By being deliberate about what tasks in a session need highly persistent memory and creating a dedicated teammate for that, you free the other agents to focus on what they’re good at. The implementer doesn’t need to remember the three approaches that failed last hour. The documenter does that.
6. Supercharging experts with pre-extracted resources
I like to give expert agents pre-extracted information from my resource library. I have an agentic system that takes textbooks and research papers and extracts markdown-file contents with pointers to the raw information. For example, I have a GPU programming textbook and several matrix algorithms textbooks that I’ve extracted this way.
I’ve built an extraction guide for the agent system so they can set up parallel subagents and teammates to do in-depth extraction. The resulting markdown files go to my planning agents and local expert teammates to make them more effective. A math expert that has the relevant chapters from a numerical methods textbook in its context is dramatically more useful than one working from training data alone.
7. Planning with browser agents
I often start on Claude or Gemini in the browser when I’m in the design phase of a project or major feature. I find the browser chat agents are better at searching for resources than Claude Code because they have methods for bulk search and website extraction that the Claude Code research agent doesn’t have.

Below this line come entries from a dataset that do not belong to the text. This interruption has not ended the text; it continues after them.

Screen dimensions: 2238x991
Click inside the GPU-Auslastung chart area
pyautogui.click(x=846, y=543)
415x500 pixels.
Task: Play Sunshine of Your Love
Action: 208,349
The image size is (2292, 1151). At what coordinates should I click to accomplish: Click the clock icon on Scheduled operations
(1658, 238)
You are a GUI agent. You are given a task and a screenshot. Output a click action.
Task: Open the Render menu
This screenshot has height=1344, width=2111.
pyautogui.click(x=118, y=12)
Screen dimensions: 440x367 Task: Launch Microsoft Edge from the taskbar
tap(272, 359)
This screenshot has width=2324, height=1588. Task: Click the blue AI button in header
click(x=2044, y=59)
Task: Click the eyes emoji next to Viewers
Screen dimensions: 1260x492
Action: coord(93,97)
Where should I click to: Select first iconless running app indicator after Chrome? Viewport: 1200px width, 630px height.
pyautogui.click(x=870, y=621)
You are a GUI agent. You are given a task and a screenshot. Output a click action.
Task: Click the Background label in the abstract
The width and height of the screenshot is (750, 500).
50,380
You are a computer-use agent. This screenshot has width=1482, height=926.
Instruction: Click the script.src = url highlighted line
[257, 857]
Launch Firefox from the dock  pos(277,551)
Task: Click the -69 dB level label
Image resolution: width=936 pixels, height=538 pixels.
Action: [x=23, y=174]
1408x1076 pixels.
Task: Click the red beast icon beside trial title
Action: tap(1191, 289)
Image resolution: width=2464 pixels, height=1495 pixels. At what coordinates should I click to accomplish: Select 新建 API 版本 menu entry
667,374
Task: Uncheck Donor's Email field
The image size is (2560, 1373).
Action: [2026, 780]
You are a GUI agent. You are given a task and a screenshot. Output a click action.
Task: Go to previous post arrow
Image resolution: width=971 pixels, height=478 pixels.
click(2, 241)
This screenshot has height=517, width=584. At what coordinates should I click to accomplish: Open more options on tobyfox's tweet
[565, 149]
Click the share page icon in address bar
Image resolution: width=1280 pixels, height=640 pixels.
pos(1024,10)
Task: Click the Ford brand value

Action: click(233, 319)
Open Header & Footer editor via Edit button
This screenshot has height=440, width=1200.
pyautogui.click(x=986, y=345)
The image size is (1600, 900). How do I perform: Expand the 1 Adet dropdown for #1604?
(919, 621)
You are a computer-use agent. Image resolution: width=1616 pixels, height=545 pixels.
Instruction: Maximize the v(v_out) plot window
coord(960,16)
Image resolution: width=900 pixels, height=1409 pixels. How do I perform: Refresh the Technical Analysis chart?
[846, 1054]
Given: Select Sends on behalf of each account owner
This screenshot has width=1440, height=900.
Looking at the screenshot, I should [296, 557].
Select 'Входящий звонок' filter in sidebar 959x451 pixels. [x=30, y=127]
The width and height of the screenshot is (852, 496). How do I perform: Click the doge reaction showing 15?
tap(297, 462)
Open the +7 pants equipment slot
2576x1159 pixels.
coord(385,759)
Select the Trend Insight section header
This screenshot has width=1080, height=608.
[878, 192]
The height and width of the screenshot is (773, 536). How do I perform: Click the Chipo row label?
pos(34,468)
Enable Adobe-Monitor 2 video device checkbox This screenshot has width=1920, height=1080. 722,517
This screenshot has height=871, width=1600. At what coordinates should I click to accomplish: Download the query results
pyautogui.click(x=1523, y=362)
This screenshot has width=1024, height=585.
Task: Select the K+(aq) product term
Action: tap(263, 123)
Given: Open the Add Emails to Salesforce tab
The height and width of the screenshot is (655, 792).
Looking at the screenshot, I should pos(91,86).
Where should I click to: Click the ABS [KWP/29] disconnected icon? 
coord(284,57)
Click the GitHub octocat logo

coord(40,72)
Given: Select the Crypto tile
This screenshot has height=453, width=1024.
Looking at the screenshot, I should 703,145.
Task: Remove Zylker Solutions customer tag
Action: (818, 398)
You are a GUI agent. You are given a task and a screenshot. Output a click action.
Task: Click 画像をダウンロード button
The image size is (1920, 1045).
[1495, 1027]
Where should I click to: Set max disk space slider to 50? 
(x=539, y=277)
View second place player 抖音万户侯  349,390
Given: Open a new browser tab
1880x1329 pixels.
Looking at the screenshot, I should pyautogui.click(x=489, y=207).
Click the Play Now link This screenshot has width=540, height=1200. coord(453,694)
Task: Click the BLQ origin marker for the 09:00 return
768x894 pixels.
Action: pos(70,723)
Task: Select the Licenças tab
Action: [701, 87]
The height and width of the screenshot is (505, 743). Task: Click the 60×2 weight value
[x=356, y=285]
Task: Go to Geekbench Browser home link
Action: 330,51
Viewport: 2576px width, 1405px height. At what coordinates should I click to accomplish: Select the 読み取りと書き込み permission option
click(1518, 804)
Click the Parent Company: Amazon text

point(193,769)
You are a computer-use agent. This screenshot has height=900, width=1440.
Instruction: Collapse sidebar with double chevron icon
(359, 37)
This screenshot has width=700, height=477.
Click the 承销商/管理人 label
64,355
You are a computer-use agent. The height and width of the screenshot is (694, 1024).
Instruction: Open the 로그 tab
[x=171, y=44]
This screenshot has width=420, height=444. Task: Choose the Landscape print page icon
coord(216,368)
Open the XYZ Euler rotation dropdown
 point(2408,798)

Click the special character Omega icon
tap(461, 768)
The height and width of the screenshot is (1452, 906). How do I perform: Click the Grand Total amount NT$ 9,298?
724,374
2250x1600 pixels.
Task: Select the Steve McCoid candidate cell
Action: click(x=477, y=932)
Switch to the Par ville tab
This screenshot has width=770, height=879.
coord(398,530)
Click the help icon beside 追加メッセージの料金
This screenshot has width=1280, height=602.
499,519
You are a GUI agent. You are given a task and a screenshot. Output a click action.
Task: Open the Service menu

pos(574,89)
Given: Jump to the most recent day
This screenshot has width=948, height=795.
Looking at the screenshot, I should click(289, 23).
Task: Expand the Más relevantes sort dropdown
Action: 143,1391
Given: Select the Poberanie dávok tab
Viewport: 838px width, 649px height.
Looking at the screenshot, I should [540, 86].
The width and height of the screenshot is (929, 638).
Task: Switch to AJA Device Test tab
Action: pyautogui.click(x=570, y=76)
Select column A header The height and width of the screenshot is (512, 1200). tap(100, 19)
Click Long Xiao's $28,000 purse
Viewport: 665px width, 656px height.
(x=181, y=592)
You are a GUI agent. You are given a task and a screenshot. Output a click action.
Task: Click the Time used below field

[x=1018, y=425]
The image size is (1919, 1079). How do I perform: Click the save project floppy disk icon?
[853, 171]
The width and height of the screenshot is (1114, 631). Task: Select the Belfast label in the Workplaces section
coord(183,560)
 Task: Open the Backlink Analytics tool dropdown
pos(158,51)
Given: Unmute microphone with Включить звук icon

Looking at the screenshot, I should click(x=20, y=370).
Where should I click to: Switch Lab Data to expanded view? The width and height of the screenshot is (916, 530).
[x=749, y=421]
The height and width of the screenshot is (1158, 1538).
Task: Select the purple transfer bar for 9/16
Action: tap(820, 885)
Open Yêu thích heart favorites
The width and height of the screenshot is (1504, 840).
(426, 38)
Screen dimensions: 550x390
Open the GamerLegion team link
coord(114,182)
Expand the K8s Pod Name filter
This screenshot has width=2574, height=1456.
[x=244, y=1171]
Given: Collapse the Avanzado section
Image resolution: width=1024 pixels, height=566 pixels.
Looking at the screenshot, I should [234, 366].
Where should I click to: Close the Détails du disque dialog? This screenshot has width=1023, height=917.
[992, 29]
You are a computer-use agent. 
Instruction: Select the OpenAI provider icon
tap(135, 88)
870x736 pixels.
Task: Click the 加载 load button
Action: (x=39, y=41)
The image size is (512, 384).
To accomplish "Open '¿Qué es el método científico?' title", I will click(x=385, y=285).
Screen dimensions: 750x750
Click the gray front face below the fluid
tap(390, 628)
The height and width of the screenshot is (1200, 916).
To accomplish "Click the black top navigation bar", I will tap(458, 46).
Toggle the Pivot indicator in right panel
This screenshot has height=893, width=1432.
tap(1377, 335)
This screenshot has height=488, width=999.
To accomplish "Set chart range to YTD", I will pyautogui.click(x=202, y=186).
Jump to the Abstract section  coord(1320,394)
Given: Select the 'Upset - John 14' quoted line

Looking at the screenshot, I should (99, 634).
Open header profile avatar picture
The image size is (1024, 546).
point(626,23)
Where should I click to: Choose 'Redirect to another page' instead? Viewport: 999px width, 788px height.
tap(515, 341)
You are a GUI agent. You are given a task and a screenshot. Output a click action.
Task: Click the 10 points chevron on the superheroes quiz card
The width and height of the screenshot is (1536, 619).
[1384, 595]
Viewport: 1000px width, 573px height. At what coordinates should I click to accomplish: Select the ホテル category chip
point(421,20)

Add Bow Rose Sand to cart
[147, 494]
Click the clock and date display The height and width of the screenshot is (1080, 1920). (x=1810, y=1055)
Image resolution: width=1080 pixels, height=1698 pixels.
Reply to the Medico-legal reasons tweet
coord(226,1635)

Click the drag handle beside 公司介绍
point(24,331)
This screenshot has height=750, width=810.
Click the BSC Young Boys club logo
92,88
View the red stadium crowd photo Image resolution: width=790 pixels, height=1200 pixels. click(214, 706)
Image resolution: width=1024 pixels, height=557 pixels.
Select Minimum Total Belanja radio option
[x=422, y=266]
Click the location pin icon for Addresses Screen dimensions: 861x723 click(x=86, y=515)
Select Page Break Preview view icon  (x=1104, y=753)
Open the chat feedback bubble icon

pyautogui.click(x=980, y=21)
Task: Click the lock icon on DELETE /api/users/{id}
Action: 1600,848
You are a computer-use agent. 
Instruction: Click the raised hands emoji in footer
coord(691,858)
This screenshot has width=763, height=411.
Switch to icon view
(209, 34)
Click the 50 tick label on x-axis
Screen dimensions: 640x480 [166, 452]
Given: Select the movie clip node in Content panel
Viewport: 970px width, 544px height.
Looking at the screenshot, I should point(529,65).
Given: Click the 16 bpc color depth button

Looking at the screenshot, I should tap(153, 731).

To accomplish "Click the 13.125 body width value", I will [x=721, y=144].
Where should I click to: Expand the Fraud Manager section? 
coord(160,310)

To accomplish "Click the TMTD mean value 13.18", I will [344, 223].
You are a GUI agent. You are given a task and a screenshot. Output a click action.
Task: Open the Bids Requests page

Throughout the planning process, I ask: “Are there textbooks or research papers you don’t have access to that I can extract content from for you? In addition to general information extraction, do you have any focus areas you want the extraction agent to keep in mind?”
I get those resources, use my extraction team to generate the markdown files, and have the planning agent generate a query for the extraction agent — keeping the context of my planning agent lean while giving it access to exactly the information it needs.
8. Productivity Gains
A big productivity gain came out of the reduction of my own context-switching between implementation details. I spend most of my time on questions like “what is the highest-priority task right now” and “what can we complete today that has the largest marginal impact for collaborators.”
The team handles execution and troubleshooting. I handle direction.
9. What I’m still figuring out
The team structure is something I keep iterating on. Some sessions need a hardware expert and no math expert. Some need two package experts for different libraries. The right configuration depends on where the hard problems are, and I don’t always know that upfront.
If you’re experimenting with multi-agent setups for technical work, I’d be interested to hear what team structures you’ve landed on. What roles ended up essential, and which ones turned out to be noise?